Oh, and I forgot to add one of the most important of the actual cash spending cuts; i.e., the failure to extend unemployment benefits for 1.3 million Americans, which expire on December 28th. In other words, the perfect way to kick those that are already down, given last month’s 6% cut in the Food Stamps program – currently utilized by a record 48 million people. The food stamp cut saves taxpayers a whopping $5 billion annually – i.e., 0.03% of the national debt; and not extending the unemployment benefits, another $26 billion.
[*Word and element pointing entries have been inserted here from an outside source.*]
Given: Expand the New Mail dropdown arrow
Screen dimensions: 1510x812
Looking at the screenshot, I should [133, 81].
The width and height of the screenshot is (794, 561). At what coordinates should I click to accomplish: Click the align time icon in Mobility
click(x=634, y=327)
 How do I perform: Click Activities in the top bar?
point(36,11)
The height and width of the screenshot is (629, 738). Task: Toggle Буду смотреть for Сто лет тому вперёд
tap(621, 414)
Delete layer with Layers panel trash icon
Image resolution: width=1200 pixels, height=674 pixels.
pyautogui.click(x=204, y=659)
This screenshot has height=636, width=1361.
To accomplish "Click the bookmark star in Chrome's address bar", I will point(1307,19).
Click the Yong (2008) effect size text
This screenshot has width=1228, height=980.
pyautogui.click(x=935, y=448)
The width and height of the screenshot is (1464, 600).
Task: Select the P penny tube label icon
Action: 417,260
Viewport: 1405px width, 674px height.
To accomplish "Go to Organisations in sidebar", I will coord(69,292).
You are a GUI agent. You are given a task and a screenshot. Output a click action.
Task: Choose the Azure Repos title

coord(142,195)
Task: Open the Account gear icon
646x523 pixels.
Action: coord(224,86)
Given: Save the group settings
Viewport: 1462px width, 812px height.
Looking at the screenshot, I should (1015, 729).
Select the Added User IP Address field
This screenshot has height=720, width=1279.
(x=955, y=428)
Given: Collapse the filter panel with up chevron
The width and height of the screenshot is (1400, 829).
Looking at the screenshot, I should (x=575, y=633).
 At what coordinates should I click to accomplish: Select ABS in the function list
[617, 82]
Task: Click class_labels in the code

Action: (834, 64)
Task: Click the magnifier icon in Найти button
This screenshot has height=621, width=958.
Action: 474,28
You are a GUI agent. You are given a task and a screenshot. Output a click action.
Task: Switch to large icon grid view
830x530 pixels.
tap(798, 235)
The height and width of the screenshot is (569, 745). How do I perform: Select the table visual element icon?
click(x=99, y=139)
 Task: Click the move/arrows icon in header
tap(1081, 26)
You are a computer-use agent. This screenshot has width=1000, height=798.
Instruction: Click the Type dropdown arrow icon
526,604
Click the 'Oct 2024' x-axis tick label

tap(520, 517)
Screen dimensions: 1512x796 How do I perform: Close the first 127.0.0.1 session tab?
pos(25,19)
Not that I support entitlements in general, but the social impact – and economic cost – of potentially putting hundreds of thousands of people onto the streets, is incalculable. And thus, yet another example of the pratfalls of a “dependency nation”; i.e., a vicious, unsolvable death spiral that ultimately results in exponentially rising costs; be they direct, via food stamps, unemployment benefits, etc. – or indirect. And if you think that’s bad, wait until I describe the impact on the Fed’s so-called “tapering timeline” of allowing 1.3 million people to become ‘permanently discouraged’ unemployed; which, I intend to do in my next article.
For those wondering if now is the time to convert ones hard earned life’s savings to the historical safety of real money, I suggest you read one of the most important pieces I’ve ever written; i.e., November 2012’s “Worst for America, but best for Precious Metals.” The premise is that Congress always elects to increase the nation’s debt and deficits; and will continue to do so as long as its “reserve currency” can be created ad infinitum by the Fed’s 24/7 printing presses. In my view, the END GAME for the global fiat Ponzi scheme commences once it is realized that debt – adjusted for accounting shenanigans like the aforementioned “extraordinary measures,” of course – is rising parabolic ally. This is precisely what is occurring today; and thus, any number of events – including physical gold and/or silver delivery issues – could catalyze the inevitable, global currency crisis at any time.
Wow. Things get worse by the day.
By the way, the Monthly Treasury Statement for November was just released a few minutes ago. November’s budget deficit was a whopping $135 billion! That brings the cumulative deficit for the first two months of the current fiscal year to $227 billion!